* Begin RECORDED DATA *

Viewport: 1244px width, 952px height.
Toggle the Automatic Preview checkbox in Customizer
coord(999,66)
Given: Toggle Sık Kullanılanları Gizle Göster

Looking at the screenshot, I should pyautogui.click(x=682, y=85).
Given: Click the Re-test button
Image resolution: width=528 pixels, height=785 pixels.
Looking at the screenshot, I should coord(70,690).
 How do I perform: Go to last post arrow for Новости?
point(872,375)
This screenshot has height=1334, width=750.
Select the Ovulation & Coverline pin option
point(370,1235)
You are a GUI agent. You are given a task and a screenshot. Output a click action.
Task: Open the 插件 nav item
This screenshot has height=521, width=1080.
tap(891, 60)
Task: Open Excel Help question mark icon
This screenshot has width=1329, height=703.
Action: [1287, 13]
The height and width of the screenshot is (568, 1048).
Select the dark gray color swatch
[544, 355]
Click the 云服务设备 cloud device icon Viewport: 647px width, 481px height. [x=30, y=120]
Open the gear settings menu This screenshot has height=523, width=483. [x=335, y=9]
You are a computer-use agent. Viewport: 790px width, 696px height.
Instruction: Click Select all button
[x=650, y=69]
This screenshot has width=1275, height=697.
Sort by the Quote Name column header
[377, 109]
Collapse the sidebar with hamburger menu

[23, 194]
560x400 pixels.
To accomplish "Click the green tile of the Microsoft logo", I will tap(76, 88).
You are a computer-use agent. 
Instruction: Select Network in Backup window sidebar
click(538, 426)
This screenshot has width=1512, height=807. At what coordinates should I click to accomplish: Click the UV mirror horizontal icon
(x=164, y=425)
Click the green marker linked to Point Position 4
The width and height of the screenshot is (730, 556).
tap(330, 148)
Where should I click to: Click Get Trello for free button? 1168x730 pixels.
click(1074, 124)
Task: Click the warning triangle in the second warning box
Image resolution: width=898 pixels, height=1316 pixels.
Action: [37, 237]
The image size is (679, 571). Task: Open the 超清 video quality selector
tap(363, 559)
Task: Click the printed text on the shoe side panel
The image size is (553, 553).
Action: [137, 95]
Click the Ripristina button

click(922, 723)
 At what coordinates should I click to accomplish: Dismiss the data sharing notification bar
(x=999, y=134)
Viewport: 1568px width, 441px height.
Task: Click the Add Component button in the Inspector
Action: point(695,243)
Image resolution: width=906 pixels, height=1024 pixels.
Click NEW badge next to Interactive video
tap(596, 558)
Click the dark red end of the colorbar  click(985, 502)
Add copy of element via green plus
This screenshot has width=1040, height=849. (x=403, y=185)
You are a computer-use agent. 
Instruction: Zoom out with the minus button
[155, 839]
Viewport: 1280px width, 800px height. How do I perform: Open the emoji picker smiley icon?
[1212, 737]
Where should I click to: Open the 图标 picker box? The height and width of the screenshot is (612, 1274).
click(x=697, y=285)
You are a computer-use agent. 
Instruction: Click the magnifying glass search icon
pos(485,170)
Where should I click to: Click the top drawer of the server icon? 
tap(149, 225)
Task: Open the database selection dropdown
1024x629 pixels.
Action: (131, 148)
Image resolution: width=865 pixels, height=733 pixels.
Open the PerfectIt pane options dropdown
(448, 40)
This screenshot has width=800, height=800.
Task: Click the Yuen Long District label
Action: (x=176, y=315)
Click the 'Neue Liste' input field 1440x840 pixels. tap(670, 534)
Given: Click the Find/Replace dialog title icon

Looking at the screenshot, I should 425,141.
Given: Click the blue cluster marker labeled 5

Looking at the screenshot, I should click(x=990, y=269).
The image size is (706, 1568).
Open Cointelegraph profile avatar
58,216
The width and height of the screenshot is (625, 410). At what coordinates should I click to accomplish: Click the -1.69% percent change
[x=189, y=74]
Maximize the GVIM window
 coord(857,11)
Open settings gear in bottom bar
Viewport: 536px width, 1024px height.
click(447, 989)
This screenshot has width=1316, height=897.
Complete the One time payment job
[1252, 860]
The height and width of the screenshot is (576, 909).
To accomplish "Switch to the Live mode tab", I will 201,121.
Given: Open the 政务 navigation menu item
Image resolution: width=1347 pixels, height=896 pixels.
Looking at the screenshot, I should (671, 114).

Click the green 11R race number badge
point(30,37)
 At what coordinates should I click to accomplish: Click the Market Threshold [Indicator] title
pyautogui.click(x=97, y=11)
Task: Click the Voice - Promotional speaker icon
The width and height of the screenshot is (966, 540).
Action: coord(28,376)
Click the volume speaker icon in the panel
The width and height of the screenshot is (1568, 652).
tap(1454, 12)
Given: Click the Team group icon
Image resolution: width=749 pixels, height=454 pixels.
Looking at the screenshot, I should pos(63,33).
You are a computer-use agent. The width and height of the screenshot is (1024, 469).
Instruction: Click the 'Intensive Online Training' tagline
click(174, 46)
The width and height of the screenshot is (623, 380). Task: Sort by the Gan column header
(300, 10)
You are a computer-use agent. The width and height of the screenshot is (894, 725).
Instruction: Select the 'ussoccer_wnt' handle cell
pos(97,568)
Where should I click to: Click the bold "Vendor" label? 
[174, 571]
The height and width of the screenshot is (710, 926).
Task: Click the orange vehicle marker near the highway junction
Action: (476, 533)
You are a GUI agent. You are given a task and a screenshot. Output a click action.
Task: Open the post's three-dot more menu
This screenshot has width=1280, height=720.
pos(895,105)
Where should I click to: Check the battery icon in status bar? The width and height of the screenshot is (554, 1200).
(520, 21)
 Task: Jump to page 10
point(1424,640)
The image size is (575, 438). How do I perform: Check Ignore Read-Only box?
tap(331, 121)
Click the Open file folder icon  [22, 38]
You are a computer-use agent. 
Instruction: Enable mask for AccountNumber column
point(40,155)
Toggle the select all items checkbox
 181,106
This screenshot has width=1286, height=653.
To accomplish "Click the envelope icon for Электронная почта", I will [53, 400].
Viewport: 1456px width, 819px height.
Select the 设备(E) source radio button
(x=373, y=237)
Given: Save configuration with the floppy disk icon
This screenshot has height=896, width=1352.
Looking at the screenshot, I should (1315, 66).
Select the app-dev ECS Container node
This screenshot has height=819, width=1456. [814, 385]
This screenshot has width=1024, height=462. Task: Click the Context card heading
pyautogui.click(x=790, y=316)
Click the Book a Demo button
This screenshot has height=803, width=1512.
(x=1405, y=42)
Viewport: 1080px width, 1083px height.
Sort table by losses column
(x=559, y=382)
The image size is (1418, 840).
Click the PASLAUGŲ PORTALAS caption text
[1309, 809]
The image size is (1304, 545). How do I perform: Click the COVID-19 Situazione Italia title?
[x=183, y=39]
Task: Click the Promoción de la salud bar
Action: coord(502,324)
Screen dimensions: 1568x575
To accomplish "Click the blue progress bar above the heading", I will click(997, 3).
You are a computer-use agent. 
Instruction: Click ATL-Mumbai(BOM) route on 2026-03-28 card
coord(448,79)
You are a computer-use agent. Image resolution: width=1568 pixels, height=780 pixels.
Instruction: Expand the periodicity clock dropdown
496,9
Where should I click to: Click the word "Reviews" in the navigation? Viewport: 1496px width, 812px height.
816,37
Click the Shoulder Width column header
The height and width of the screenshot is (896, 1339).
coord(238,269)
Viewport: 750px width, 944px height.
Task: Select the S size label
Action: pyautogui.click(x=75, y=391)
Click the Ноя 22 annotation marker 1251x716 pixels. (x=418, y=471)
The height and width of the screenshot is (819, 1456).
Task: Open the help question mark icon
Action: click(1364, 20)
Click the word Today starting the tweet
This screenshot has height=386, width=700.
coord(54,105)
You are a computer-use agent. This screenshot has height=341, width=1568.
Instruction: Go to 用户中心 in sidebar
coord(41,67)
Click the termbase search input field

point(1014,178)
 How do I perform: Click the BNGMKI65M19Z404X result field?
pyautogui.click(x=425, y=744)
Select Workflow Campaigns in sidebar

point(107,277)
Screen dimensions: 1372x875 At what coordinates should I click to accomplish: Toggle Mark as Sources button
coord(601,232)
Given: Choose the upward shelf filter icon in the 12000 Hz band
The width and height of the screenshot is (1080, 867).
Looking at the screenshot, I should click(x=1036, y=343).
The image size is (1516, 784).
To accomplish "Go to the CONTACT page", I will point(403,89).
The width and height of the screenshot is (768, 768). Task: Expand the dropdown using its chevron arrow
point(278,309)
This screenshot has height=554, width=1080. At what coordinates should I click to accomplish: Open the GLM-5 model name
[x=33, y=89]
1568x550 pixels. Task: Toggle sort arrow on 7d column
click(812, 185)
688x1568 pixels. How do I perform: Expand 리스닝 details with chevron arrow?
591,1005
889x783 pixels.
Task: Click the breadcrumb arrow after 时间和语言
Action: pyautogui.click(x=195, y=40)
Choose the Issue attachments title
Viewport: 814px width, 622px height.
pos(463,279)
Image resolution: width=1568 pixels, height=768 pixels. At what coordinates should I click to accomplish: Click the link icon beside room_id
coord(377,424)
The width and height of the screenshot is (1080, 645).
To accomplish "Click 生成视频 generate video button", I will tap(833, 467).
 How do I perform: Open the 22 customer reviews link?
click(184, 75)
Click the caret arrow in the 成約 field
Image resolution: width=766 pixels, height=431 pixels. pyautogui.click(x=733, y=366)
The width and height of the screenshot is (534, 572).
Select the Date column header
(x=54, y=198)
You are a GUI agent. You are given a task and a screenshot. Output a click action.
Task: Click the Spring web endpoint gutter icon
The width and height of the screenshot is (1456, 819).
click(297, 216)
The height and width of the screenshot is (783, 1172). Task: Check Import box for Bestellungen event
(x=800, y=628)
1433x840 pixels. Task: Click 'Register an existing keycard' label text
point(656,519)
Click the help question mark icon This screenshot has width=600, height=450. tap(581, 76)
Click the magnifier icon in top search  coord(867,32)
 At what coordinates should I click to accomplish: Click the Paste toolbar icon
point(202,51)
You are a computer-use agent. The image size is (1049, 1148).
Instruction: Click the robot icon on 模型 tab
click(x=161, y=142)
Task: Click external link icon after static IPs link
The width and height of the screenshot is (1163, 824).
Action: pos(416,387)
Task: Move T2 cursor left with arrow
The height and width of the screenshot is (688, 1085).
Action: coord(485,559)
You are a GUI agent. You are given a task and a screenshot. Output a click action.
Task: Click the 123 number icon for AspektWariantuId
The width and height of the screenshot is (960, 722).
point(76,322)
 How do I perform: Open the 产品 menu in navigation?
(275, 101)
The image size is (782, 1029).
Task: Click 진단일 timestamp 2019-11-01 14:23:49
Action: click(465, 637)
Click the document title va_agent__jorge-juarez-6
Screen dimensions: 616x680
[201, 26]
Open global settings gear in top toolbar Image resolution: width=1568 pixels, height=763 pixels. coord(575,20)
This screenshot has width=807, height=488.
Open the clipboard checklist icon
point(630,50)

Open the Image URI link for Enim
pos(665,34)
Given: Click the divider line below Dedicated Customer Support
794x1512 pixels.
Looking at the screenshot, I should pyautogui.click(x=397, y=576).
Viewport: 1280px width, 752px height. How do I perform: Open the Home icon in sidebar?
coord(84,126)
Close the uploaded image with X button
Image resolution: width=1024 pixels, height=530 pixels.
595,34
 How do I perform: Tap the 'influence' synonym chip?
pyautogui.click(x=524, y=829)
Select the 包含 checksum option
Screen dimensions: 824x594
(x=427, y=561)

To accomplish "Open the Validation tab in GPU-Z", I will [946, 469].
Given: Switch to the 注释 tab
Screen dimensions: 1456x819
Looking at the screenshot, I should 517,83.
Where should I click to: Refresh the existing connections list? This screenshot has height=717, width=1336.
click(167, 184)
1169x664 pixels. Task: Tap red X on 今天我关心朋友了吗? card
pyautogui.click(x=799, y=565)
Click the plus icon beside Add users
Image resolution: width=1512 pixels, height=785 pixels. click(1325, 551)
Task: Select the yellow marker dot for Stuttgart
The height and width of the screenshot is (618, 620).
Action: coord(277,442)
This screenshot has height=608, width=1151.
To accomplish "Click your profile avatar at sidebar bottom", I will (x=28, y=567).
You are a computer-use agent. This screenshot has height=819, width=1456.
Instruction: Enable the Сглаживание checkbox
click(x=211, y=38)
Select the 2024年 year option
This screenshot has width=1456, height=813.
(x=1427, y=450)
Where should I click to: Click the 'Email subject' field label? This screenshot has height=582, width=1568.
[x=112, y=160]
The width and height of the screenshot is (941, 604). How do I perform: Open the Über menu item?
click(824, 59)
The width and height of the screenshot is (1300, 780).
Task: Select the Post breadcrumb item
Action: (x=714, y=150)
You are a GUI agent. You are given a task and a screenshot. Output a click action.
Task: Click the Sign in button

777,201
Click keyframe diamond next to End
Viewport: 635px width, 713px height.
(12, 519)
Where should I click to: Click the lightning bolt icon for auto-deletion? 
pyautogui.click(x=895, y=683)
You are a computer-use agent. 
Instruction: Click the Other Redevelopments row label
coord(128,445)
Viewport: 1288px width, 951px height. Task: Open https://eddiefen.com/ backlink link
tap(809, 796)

* End RECORDED DATA *

STATED TASK:
Lay out the lines of the entries above, from the line with "Click the Open" through the line with "Looking at the screenshot, I should (1315, 66)." (both included), as a Markdown table with the columns Row and Line. Number each line in Row and leave out blank lines.

COMPLETE ANSWER:
| Row | Line |
|---|---|
| 1 | Click the Open file folder icon  [22, 38] |
| 2 | You are a computer-use agent.  |
| 3 | Instruction: Enable mask for AccountNumber column |
| 4 | point(40,155) |
| 5 | Toggle the select all items checkbox |
| 6 |  181,106 |
| 7 | This screenshot has width=1286, height=653. |
| 8 | To accomplish "Click the envelope icon for Электронная почта", I will [53, 400]. |
| 9 | Viewport: 1456px width, 819px height. |
| 10 | Select the 设备(E) source radio button |
| 11 | (x=373, y=237) |
| 12 | Given: Save configuration with the floppy disk icon |
| 13 | This screenshot has height=896, width=1352. |
| 14 | Looking at the screenshot, I should (1315, 66). |